Ned Lagin: Cat Dreams
Whether one has been waiting 40 years for Ned Lagin to follow up his 1975 debut or not, his long-time-coming Cat Dreams is bound to surprise. Far more consonant than the often harsh bio-music of Seastones—released by the Grateful Dead’s Round Records and co-credited to Phil Lesh—Cat Dreams reveals a musician at play. The 17 wordless tracks move through a variety of approaches over 77 minutes—from solo electronic pieces to fullband double-drummer jams, from pedal-steel reveries to MIDI fantasias, from short improvisations to suites.

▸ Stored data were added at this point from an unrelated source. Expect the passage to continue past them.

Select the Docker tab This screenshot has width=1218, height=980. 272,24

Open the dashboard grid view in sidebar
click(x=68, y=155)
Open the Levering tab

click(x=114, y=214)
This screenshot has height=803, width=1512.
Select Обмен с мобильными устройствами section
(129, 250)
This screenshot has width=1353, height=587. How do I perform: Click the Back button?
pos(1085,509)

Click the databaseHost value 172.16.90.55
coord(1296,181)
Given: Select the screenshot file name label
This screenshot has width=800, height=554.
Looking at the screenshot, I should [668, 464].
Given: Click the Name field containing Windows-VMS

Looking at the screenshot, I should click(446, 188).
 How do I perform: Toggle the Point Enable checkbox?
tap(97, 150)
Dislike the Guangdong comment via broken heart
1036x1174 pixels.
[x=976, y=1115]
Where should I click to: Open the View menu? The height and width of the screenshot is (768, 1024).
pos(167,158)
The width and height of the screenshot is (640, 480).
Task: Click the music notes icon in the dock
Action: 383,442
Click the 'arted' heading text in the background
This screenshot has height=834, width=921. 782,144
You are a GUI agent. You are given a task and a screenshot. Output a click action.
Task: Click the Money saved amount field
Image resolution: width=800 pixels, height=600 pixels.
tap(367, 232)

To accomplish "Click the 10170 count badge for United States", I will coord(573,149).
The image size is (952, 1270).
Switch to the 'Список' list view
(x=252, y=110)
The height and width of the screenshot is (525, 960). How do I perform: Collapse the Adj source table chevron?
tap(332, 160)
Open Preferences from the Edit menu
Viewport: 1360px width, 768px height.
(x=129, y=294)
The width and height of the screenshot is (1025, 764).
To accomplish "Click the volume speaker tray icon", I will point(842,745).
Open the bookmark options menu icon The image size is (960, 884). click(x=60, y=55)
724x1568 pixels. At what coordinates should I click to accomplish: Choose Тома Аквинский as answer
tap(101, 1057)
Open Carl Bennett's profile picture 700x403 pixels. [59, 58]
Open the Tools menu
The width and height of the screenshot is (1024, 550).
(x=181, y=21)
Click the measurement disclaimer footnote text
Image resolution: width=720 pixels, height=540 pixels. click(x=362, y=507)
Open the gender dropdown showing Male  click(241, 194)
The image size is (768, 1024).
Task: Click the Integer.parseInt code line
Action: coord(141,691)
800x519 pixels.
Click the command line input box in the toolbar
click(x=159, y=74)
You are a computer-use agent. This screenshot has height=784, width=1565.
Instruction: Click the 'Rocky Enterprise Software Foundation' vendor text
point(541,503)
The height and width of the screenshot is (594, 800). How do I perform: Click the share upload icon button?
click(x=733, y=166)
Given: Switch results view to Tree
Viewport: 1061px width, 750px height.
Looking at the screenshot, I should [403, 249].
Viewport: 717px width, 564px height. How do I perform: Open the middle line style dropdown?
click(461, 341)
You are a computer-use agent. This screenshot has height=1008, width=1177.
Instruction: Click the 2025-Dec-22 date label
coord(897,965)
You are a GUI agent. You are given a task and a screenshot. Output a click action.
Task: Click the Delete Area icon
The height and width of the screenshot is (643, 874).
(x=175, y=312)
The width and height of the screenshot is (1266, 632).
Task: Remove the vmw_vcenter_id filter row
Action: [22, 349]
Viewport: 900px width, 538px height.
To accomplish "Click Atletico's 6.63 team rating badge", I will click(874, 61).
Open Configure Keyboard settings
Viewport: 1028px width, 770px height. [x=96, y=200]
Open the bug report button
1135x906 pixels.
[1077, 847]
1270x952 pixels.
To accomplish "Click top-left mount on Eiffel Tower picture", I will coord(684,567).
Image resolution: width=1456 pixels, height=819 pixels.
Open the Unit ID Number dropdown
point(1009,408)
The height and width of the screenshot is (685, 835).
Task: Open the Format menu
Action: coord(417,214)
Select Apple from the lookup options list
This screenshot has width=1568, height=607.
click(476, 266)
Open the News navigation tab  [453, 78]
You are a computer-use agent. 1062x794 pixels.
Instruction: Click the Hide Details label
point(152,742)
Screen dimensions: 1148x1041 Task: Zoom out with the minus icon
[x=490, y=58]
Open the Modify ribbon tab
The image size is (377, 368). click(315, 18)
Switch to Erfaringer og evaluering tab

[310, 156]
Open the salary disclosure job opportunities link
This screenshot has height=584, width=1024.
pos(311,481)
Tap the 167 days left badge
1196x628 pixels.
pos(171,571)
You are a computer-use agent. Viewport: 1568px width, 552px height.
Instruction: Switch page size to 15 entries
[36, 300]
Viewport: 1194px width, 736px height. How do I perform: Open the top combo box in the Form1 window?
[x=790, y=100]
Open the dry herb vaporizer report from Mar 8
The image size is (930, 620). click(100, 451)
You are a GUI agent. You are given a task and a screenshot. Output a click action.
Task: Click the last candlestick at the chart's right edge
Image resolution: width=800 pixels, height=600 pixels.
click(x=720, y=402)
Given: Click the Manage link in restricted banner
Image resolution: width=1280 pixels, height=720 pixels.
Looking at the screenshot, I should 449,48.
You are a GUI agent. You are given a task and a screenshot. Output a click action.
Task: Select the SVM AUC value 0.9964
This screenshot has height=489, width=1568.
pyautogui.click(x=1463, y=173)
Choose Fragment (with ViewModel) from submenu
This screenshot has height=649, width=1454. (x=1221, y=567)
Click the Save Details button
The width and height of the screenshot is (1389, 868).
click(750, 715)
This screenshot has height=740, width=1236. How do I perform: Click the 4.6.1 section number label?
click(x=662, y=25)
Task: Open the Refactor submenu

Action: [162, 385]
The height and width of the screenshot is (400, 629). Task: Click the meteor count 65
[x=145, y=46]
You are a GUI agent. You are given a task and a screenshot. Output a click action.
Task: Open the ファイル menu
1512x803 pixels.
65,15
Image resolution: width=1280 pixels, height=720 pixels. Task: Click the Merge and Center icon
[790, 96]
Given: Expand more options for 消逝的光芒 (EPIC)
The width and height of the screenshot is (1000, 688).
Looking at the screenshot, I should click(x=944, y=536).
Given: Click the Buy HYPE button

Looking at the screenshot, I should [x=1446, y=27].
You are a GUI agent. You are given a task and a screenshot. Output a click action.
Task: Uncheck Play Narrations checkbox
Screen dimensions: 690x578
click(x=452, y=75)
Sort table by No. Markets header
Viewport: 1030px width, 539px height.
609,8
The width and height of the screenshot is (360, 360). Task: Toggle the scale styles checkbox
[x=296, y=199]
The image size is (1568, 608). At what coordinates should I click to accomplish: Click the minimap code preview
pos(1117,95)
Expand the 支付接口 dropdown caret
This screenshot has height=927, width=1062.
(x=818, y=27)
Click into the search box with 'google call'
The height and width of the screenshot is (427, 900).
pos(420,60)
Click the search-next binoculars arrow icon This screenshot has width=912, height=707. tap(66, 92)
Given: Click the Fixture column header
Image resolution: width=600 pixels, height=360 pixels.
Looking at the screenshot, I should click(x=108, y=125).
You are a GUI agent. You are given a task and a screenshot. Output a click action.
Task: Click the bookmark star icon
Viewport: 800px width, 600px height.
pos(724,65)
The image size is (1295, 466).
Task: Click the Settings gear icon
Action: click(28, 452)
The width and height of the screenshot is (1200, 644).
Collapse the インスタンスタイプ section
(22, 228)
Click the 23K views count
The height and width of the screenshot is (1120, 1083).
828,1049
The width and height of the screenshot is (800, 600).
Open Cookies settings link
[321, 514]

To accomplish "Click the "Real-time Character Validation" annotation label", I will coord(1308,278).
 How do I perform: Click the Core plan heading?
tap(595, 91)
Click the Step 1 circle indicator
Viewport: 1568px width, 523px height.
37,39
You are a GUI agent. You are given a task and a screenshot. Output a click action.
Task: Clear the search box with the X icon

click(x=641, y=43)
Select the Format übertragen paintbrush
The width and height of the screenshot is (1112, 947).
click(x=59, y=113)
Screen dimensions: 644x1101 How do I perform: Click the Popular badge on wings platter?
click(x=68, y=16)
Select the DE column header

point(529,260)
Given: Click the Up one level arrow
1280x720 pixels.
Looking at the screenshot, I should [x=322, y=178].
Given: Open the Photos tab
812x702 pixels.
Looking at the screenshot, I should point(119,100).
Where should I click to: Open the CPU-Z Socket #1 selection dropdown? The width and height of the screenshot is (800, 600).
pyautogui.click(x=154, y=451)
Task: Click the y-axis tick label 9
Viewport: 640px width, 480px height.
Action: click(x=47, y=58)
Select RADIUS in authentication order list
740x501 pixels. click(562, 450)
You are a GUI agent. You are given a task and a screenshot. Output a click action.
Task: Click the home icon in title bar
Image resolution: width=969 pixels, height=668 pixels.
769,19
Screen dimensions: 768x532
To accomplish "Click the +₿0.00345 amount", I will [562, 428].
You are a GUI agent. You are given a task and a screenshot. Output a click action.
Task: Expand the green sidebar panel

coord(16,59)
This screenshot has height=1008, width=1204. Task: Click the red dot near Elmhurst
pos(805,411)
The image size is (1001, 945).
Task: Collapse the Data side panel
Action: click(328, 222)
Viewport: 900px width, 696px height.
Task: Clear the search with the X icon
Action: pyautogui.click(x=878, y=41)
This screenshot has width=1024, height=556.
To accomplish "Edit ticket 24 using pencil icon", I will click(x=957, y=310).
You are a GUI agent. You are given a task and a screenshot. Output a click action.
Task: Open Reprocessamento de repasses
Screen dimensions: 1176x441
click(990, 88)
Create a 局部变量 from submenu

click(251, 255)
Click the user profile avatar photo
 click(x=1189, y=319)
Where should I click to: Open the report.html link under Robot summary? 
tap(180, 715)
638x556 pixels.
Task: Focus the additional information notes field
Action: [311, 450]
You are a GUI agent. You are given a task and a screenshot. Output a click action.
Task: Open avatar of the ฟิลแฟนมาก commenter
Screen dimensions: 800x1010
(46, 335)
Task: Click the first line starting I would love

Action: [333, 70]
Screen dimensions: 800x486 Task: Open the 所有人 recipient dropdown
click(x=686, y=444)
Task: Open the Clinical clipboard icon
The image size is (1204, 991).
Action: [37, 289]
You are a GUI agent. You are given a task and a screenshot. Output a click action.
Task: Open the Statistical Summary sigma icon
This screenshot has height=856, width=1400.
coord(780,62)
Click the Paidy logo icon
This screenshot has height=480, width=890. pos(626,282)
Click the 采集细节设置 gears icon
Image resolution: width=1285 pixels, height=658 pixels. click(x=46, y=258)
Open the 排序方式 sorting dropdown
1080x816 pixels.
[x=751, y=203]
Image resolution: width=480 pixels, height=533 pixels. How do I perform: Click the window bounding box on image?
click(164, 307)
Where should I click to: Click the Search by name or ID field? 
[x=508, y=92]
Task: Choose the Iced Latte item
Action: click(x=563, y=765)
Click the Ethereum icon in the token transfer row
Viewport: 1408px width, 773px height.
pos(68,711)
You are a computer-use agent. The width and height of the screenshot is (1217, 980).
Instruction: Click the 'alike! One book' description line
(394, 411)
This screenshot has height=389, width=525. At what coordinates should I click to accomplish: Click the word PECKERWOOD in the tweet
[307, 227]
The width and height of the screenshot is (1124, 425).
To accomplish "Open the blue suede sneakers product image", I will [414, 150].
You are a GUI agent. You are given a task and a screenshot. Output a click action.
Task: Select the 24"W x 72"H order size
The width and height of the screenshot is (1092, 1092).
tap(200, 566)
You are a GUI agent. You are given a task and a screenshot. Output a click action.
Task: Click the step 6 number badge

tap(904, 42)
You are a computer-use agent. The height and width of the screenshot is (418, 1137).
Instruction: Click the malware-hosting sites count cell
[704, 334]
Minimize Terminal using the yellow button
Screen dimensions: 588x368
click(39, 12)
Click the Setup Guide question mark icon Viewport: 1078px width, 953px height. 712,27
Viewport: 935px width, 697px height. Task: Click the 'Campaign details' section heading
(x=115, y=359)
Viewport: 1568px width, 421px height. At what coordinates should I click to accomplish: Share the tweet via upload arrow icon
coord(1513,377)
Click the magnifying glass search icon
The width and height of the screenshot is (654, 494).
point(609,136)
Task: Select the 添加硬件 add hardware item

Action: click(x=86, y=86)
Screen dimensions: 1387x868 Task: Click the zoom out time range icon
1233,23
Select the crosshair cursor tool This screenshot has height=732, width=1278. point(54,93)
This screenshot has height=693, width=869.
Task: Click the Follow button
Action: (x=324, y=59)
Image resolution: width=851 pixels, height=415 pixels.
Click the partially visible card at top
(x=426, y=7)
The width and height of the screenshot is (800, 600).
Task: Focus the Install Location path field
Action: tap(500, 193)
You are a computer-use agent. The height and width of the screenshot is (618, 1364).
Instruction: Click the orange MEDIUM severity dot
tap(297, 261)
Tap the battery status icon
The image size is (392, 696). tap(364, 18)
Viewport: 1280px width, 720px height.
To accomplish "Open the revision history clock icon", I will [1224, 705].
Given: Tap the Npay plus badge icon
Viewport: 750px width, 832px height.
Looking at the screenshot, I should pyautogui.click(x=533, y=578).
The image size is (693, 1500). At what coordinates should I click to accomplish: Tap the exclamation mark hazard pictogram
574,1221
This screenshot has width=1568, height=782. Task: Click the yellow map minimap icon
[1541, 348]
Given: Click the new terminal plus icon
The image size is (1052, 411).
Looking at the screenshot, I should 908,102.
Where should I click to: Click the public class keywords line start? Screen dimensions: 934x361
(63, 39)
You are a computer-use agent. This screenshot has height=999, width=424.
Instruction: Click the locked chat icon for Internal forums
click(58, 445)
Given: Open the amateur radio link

And while a handful of tracks are mired in synth swirl, they are outnumbered by the ideas and space that the album conveys. On “The Creek,” over the gentle rush of water, Lagin’s rich MIDI guitar counterpoint fits right alongside new post-John Fahey/Robbie Basho guitar heroes, while the evocative “Sun Cats” recalls the plinking dreaminess of “Nannou”-era Aphex Twin. Those hoping for more of the far-flung abstractions and modular weirdness of Seastones might be disappointed; the closest the album gets is a trio of floating and deeply textured Native American flute duets.
Also high on the list of surprises: the unexpected ways that the album channels the Grateful Dead. “Cat Licks” begins as a flurry of C&W, abetted by Barry Sless’ pedal steel, and increases in density until it feels like a constantly cresting jam-peak. One of its partners in the three-part “Big Cat Dance” suite, “Cat Samba,” sounds like something the Dead might’ve come up with in the ‘90s, give or take a few different creative turns, with a slinky groove whose lead melody is provided a MIDI-sampled voice. In these places and elsewhere, it’s not hard to imagine Lagin’s former jamming partner Jerry Garcia easily adding in his quizzical guitar.
If the album didn’t find such a natural flow between more outré moments and “simpler” compositions, then like the semi-straightforward instrumental ballad “Teddy Sings a Love Song (How His Heart Sings)”—Lagin on synth cello, naturally—all of the mode-switching might feel like creative overload. And though Cat Dreams sometimes seems like a musician racing to catch up with himself, it is also unquestionably the work of a musician still chasing the future.